SPORTS OPINION: Deshaun Watson and Calvin Ridley cases shine light on NFL’s glaringly inconsistent disciplinary actions


The NFL and the players union agreed on an 11-game suspension and a $5 million fine for Cleveland Browns quarterback Deshaun Watson in relation to the sexual assault allegations against Watson.

While high-paid professional football players getting in trouble is a problem in and of itself, the NFL’s way of handling these issues is also problematic because the league is wildly inconsistent at disciplining its rule violators. It’s not a good look for a league that, at least publicly, prides itself on its morality. 

That’s not to say the NFL as an institution is immoral, but its recent disciplinary actions are questionable, to say the least.

Atlanta Falcons receiver Calvin Ridley is serving an indefinite suspension for betting on his team.

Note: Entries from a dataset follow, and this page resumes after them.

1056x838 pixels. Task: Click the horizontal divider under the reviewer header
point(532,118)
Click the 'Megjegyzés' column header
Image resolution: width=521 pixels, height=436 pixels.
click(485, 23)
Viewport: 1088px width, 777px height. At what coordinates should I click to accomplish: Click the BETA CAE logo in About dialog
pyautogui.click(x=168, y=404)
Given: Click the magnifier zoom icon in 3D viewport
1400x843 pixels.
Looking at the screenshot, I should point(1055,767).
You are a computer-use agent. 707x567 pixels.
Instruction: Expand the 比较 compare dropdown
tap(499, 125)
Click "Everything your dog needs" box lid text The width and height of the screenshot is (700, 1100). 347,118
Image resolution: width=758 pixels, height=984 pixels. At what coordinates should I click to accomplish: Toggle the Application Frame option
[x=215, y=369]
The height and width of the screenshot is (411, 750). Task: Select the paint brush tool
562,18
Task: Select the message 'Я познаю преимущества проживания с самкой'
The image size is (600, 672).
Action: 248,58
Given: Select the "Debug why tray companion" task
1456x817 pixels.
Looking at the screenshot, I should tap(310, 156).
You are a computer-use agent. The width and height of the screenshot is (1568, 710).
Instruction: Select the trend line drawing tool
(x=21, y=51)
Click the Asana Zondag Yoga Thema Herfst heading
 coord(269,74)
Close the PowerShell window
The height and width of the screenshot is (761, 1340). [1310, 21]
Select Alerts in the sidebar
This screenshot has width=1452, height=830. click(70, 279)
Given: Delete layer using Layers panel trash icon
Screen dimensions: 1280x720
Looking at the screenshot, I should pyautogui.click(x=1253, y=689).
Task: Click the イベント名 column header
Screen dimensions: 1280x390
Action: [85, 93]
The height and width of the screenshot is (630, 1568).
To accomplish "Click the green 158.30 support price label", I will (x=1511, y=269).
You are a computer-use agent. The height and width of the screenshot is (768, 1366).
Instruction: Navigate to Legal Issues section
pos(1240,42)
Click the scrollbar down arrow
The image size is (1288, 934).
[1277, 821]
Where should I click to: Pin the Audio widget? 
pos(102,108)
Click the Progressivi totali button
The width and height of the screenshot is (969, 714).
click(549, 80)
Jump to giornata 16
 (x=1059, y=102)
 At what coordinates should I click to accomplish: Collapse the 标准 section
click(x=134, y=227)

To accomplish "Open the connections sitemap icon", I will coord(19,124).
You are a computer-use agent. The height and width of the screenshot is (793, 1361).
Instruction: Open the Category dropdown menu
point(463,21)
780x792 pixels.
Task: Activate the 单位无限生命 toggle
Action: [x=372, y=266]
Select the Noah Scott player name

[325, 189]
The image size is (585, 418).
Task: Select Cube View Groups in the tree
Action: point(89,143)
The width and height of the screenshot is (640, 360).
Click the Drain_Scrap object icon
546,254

Let’s start with Atlanta Falcons wide receiver Calvin Ridley, who was handed an indefinite suspension for violating the NFL’s gambling policy. Ridley got caught in 2021 after using a Florida sportsbook to place his bets on his team to win games while he was away from the team with an injury. Since Ridley was not in Florida when he placed the bets, the geographical violation triggered an investigation from the sportsbook, which then notified a monitoring company partnered with the NFL called Genius Sports with their findings. Genius Sports passed the information along to the league, leading to Ridley’s suspension. 

Since he did nothing illegal by United States law, he was never charged with a crime, but it makes sense that a sports league would not take such a situation lightly, as it could call into question the integrity of the game. However, Ridley’s punishment, in comparison to the recently concluded Deshaun Watson scandal, feels like the equivalent of receiving a life sentence for filing a late tax return.

After finishing 4-12 in 2020, quarterback Deshaun Watson requested a trade from the Houston Texans. Being one of the league’s premier quarterbacks, it’s hard to blame him for feeling frustrated that the rest of his team and organization consistently came up short. Then, In March 2021, the first of many civil lawsuits was filed against Watson, alleging sexual assault during a massage. Less than a month later, the number of lawsuits claiming similar accusations was up to 22. 

Fast forward to the 2021 NFL season, Watson chose not to play for the Texans, still hoping he would get traded despite the allegations against him. Rumors floated around the league that the Texans were in talks with the Carolina Panthers, the New York Jets, and even the Miami Dolphins. But since no one seemed to have any clue what was happening with these lawsuits, no trade was made before the league’s trade deadline.

The NFL, of course, investigated the situation and found next to nothing in terms of evidence to incriminate Watson, and about a year after the first lawsuit was filed, a grand jury cleared Watson of any criminal wrongdoing. This event reignited the “Watson sweepstakes,” which the Cleveland Browns, in world-shocking fashion, would go on to win. 

The Browns then rewarded Watson with a contract extension that included $230 million of fully guaranteed cold, hard cash. Even though he was cleared of criminal charges by a grand jury, the lawsuits didn’t just go away, and the NFL felt it necessary to reprimand him. The NFL and the players’ union, the NFLPA, came to an agreement that a third party was necessary, and that the third party was none other than U.S. District Court Judge Sue L. Robinson, who has been on the wrong side of a few controversial cases throughout her career. 

On May 24, 2022, HBO’s Real Sports with Bryant Gumbel aired an episode involving a deep dive into the Watson scandal, which resulted in two more women coming forward bringing Watson’s total lawsuit count to 24. 

On August 1, 2022, Robinson ruled that Watson should be suspended for six games and can only receive massage therapy from therapists who operate within the Cleveland Browns organization. Two days later, the NFL appealed the decision, hoping for a longer suspension and a monetary fine, and they would get it. On August 18, 2022, the NFL and NFLPA settled on an 11-game suspension with a $5 million fine. 

That punishment appears to be a slap on the wrist compared to Ridley’s, and the violations are incomparable. Ridley can’t play this entire season because he placed some bets on his own team when he could have no influence on the outcome of the game, but Watson, who may or may not have sexually assaulted 24 women, can?

These are just two examples of disciplinary sentences given by the league this off-season, and there are plenty others, but the fact remains the same: the NFL’s punishment of its employees who run afoul of the law and common decency is wildly inconsistent, and it needs to get its act together. The league should use this year as an example, learn from it, and improve its policies for future reference to discipline its players and executives fairly and consistently.